Dataset records:

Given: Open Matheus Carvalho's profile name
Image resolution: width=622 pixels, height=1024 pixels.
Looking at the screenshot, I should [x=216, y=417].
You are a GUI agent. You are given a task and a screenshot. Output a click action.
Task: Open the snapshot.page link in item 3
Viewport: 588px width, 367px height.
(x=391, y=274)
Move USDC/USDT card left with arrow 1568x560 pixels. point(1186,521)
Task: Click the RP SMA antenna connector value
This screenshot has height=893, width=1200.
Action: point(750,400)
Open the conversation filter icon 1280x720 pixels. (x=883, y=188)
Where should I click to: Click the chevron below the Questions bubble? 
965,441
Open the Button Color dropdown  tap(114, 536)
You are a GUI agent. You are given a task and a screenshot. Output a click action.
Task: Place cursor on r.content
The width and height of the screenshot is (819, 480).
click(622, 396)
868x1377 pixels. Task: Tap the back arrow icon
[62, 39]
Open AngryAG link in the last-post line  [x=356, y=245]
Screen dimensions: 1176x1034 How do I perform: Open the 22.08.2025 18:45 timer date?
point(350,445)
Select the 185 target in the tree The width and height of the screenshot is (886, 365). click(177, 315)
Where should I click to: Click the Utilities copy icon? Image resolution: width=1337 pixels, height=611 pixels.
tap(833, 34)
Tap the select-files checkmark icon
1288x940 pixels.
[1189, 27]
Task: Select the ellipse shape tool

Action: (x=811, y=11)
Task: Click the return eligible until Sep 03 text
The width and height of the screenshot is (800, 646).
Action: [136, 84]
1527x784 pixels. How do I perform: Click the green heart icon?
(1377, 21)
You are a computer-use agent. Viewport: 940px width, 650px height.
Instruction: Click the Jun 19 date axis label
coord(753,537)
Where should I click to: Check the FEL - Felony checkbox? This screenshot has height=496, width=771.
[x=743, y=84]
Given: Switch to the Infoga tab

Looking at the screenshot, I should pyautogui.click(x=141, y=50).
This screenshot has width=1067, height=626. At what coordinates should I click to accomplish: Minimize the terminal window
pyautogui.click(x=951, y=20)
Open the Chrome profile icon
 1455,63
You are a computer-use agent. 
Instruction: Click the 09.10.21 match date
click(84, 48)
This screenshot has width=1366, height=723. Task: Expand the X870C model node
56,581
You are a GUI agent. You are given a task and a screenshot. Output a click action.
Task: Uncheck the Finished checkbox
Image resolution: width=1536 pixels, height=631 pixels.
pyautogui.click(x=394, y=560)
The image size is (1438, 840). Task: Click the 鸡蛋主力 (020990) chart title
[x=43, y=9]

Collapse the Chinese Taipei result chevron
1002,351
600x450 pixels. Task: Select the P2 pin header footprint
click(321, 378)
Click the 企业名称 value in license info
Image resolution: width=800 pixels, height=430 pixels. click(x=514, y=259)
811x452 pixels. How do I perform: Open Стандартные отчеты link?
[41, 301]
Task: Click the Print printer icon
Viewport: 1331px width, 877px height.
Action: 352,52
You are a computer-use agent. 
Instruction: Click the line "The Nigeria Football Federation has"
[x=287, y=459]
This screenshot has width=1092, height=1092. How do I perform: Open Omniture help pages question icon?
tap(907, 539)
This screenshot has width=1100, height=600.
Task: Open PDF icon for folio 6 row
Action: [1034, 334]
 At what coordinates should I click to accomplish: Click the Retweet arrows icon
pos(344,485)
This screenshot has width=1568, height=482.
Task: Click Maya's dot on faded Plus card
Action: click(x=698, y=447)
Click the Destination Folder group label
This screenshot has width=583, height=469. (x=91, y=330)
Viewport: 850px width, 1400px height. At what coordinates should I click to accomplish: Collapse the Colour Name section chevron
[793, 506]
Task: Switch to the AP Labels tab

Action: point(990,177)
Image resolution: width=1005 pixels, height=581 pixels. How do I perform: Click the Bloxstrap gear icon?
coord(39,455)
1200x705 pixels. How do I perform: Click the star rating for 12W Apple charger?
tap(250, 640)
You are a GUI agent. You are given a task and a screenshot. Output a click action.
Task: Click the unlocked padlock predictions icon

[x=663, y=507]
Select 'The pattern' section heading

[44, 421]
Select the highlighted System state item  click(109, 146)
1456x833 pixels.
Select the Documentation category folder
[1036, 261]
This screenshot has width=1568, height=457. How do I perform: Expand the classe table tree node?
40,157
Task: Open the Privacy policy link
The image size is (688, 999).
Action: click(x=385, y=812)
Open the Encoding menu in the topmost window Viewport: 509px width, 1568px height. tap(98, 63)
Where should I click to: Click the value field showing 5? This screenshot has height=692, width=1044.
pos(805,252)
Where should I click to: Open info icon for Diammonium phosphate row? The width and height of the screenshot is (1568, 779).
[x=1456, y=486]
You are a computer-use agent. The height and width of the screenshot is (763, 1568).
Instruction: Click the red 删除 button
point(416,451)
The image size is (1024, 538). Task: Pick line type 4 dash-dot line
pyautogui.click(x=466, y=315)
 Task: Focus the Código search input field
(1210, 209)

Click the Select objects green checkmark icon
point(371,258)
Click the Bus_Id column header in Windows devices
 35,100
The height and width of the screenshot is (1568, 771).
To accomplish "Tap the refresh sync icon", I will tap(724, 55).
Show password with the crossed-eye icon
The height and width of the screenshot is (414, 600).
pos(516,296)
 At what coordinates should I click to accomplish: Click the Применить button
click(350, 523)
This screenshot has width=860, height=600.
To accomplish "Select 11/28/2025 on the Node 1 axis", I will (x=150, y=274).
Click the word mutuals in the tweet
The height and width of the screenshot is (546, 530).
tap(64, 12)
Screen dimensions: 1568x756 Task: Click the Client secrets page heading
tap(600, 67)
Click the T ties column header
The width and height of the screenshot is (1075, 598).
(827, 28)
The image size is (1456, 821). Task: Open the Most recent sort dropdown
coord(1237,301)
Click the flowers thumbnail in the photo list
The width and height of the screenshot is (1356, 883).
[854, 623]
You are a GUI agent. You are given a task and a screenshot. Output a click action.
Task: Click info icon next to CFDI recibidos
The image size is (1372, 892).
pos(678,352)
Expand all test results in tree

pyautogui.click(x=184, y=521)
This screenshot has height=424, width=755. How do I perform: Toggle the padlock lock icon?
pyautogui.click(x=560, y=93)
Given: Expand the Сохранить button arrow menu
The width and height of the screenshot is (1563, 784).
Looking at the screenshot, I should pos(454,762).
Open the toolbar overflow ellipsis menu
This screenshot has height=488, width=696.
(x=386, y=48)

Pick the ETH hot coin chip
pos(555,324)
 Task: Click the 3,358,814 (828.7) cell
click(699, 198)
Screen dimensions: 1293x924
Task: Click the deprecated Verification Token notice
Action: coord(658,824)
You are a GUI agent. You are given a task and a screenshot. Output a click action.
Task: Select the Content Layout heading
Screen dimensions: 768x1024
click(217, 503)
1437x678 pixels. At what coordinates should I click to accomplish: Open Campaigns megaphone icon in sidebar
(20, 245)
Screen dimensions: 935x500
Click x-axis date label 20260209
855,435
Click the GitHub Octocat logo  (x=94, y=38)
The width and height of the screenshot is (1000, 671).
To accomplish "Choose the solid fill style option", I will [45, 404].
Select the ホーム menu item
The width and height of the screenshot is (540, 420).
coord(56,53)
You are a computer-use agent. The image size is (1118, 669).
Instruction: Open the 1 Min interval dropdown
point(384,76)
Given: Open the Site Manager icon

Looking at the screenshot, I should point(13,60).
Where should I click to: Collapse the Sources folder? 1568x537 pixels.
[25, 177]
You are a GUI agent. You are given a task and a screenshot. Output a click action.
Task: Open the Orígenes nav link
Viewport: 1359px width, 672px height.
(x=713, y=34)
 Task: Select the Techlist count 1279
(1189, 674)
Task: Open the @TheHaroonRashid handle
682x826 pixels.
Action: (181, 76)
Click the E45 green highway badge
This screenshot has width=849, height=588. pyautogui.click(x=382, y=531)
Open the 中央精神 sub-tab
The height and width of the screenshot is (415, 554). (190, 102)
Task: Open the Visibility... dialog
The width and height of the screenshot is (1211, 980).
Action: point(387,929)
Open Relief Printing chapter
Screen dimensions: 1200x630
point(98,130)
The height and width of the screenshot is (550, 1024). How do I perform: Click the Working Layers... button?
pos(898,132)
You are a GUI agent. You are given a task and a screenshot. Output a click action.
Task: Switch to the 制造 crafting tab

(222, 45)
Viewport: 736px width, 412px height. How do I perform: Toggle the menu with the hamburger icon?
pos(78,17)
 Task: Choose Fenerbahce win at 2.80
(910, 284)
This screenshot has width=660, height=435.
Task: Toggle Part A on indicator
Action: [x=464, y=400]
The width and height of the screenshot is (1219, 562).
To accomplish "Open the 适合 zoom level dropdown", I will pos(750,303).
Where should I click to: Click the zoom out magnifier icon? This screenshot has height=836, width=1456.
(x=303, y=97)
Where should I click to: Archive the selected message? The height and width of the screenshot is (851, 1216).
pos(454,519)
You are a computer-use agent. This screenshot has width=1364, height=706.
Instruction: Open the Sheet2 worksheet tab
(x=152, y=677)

What needs to be done:
Output the lines from the one holding "Viewport: 736px width, 412px" to the last line of the material, inclusive, exactly as they appear. Add no others.

Answer to this exercise:
Viewport: 736px width, 412px height. How do I perform: Toggle the menu with the hamburger icon?
pos(78,17)
 Task: Choose Fenerbahce win at 2.80
(910, 284)
This screenshot has width=660, height=435.
Task: Toggle Part A on indicator
Action: [x=464, y=400]
The width and height of the screenshot is (1219, 562).
To accomplish "Open the 适合 zoom level dropdown", I will pos(750,303).
Where should I click to: Click the zoom out magnifier icon? This screenshot has height=836, width=1456.
(x=303, y=97)
Where should I click to: Archive the selected message? The height and width of the screenshot is (851, 1216).
pos(454,519)
You are a computer-use agent. This screenshot has width=1364, height=706.
Instruction: Open the Sheet2 worksheet tab
(x=152, y=677)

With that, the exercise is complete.